WRITTEN REQUEST: Update the data below by replacing each occurrence of "Where should I click to" with "Which spot should I click to" and leaving everything else the same.

(Target pointing data)

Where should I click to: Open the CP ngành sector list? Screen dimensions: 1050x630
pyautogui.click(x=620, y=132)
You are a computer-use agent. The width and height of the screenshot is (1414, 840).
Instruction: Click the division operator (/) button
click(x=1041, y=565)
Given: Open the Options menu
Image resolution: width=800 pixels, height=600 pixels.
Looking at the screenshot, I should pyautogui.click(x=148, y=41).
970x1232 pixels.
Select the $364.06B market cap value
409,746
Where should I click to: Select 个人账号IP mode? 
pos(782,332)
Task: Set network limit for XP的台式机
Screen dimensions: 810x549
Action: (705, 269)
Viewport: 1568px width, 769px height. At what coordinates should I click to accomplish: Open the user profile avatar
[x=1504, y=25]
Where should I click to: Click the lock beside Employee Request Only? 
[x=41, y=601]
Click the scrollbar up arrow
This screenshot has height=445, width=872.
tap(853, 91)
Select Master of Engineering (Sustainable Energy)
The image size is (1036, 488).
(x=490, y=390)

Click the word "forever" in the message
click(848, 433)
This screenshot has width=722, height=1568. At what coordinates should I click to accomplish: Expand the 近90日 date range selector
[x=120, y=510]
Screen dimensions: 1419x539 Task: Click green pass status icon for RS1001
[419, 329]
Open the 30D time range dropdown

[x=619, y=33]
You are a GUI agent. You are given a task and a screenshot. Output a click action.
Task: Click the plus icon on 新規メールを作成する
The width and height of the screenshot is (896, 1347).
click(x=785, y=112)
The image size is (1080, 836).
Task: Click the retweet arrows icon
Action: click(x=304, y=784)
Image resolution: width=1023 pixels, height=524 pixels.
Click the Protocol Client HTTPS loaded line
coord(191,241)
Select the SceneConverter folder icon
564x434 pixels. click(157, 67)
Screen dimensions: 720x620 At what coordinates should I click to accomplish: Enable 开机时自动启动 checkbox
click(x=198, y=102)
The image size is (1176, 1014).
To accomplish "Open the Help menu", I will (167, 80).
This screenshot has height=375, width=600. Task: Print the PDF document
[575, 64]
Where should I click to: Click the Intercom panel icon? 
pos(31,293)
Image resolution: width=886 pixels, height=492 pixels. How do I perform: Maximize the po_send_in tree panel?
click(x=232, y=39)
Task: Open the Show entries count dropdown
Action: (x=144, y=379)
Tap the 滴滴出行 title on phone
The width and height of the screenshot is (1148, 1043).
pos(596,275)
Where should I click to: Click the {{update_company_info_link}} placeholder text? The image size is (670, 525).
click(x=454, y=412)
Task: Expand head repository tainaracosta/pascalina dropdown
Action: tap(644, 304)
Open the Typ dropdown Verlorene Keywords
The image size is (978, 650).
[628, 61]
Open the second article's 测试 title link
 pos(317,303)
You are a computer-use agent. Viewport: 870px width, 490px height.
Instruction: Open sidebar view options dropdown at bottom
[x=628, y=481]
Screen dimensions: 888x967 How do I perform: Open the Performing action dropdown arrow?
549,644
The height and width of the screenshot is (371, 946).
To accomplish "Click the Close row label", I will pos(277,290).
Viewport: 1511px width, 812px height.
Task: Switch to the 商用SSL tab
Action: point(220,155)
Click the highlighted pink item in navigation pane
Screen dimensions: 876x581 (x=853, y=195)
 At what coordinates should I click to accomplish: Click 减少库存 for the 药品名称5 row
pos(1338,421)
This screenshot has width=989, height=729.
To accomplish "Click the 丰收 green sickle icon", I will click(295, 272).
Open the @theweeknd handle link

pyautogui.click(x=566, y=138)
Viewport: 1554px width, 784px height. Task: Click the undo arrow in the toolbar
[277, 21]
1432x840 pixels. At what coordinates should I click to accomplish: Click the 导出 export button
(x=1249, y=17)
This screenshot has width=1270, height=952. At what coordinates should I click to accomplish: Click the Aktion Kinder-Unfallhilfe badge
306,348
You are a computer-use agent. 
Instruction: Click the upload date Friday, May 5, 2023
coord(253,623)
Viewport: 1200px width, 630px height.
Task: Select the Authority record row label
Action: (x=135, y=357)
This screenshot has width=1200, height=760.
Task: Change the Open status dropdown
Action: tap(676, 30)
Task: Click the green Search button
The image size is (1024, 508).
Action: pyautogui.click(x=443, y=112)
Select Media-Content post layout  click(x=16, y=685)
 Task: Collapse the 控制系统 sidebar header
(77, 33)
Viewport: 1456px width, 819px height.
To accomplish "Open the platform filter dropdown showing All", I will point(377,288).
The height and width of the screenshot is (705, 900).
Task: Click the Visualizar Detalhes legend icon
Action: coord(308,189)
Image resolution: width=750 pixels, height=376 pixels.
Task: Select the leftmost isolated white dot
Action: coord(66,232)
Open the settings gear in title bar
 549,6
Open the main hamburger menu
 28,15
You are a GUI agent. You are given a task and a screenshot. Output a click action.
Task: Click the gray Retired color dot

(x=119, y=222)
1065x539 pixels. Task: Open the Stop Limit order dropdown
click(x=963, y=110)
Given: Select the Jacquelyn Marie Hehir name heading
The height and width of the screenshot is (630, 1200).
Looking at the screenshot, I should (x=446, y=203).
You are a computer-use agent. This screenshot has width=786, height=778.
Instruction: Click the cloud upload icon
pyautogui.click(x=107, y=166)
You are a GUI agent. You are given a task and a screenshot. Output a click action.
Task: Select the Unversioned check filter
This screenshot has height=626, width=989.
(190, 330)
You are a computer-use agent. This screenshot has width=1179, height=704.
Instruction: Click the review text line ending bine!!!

WRITTEN SOLUTION:
Which spot should I click to: Open the CP ngành sector list? Screen dimensions: 1050x630
pyautogui.click(x=620, y=132)
You are a computer-use agent. The width and height of the screenshot is (1414, 840).
Instruction: Click the division operator (/) button
click(x=1041, y=565)
Given: Open the Options menu
Image resolution: width=800 pixels, height=600 pixels.
Looking at the screenshot, I should pyautogui.click(x=148, y=41).
970x1232 pixels.
Select the $364.06B market cap value
409,746
Which spot should I click to: Select 个人账号IP mode? 
pos(782,332)
Task: Set network limit for XP的台式机
Screen dimensions: 810x549
Action: (705, 269)
Viewport: 1568px width, 769px height. At what coordinates should I click to accomplish: Open the user profile avatar
[x=1504, y=25]
Which spot should I click to: Click the lock beside Employee Request Only? 
[x=41, y=601]
Click the scrollbar up arrow
This screenshot has height=445, width=872.
tap(853, 91)
Select Master of Engineering (Sustainable Energy)
The image size is (1036, 488).
(x=490, y=390)

Click the word "forever" in the message
click(848, 433)
This screenshot has width=722, height=1568. At what coordinates should I click to accomplish: Expand the 近90日 date range selector
[x=120, y=510]
Screen dimensions: 1419x539 Task: Click green pass status icon for RS1001
[419, 329]
Open the 30D time range dropdown

[x=619, y=33]
You are a GUI agent. You are given a task and a screenshot. Output a click action.
Task: Click the plus icon on 新規メールを作成する
The width and height of the screenshot is (896, 1347).
click(x=785, y=112)
The image size is (1080, 836).
Task: Click the retweet arrows icon
Action: click(x=304, y=784)
Image resolution: width=1023 pixels, height=524 pixels.
Click the Protocol Client HTTPS loaded line
coord(191,241)
Select the SceneConverter folder icon
564x434 pixels. click(157, 67)
Screen dimensions: 720x620 At what coordinates should I click to accomplish: Enable 开机时自动启动 checkbox
click(x=198, y=102)
The image size is (1176, 1014).
To accomplish "Open the Help menu", I will (167, 80).
This screenshot has height=375, width=600. Task: Print the PDF document
[575, 64]
Which spot should I click to: Click the Intercom panel icon? 
pos(31,293)
Image resolution: width=886 pixels, height=492 pixels. How do I perform: Maximize the po_send_in tree panel?
click(x=232, y=39)
Task: Open the Show entries count dropdown
Action: (x=144, y=379)
Tap the 滴滴出行 title on phone
The width and height of the screenshot is (1148, 1043).
pos(596,275)
Which spot should I click to: Click the {{update_company_info_link}} placeholder text? The image size is (670, 525).
click(x=454, y=412)
Task: Expand head repository tainaracosta/pascalina dropdown
Action: tap(644, 304)
Open the Typ dropdown Verlorene Keywords
The image size is (978, 650).
[628, 61]
Open the second article's 测试 title link
 pos(317,303)
You are a computer-use agent. Viewport: 870px width, 490px height.
Instruction: Open sidebar view options dropdown at bottom
[x=628, y=481]
Screen dimensions: 888x967 How do I perform: Open the Performing action dropdown arrow?
549,644
The height and width of the screenshot is (371, 946).
To accomplish "Click the Close row label", I will pos(277,290).
Viewport: 1511px width, 812px height.
Task: Switch to the 商用SSL tab
Action: point(220,155)
Click the highlighted pink item in navigation pane
Screen dimensions: 876x581 (x=853, y=195)
 At what coordinates should I click to accomplish: Click 减少库存 for the 药品名称5 row
pos(1338,421)
This screenshot has width=989, height=729.
To accomplish "Click the 丰收 green sickle icon", I will click(295, 272).
Open the @theweeknd handle link

pyautogui.click(x=566, y=138)
Viewport: 1554px width, 784px height. Task: Click the undo arrow in the toolbar
[277, 21]
1432x840 pixels. At what coordinates should I click to accomplish: Click the 导出 export button
(x=1249, y=17)
This screenshot has width=1270, height=952. At what coordinates should I click to accomplish: Click the Aktion Kinder-Unfallhilfe badge
306,348
You are a computer-use agent. 
Instruction: Click the upload date Friday, May 5, 2023
coord(253,623)
Viewport: 1200px width, 630px height.
Task: Select the Authority record row label
Action: (x=135, y=357)
This screenshot has width=1200, height=760.
Task: Change the Open status dropdown
Action: tap(676, 30)
Task: Click the green Search button
The image size is (1024, 508).
Action: pyautogui.click(x=443, y=112)
Select Media-Content post layout  click(x=16, y=685)
 Task: Collapse the 控制系统 sidebar header
(77, 33)
Viewport: 1456px width, 819px height.
To accomplish "Open the platform filter dropdown showing All", I will point(377,288).
The height and width of the screenshot is (705, 900).
Task: Click the Visualizar Detalhes legend icon
Action: coord(308,189)
Image resolution: width=750 pixels, height=376 pixels.
Task: Select the leftmost isolated white dot
Action: coord(66,232)
Open the settings gear in title bar
 549,6
Open the main hamburger menu
 28,15
You are a GUI agent. You are given a task and a screenshot. Output a click action.
Task: Click the gray Retired color dot

(x=119, y=222)
1065x539 pixels. Task: Open the Stop Limit order dropdown
click(x=963, y=110)
Given: Select the Jacquelyn Marie Hehir name heading
The height and width of the screenshot is (630, 1200).
Looking at the screenshot, I should (x=446, y=203).
You are a computer-use agent. This screenshot has width=786, height=778.
Instruction: Click the cloud upload icon
pyautogui.click(x=107, y=166)
You are a GUI agent. You are given a task and a screenshot. Output a click action.
Task: Select the Unversioned check filter
This screenshot has height=626, width=989.
(190, 330)
You are a computer-use agent. This screenshot has width=1179, height=704.
Instruction: Click the review text line ending bine!!!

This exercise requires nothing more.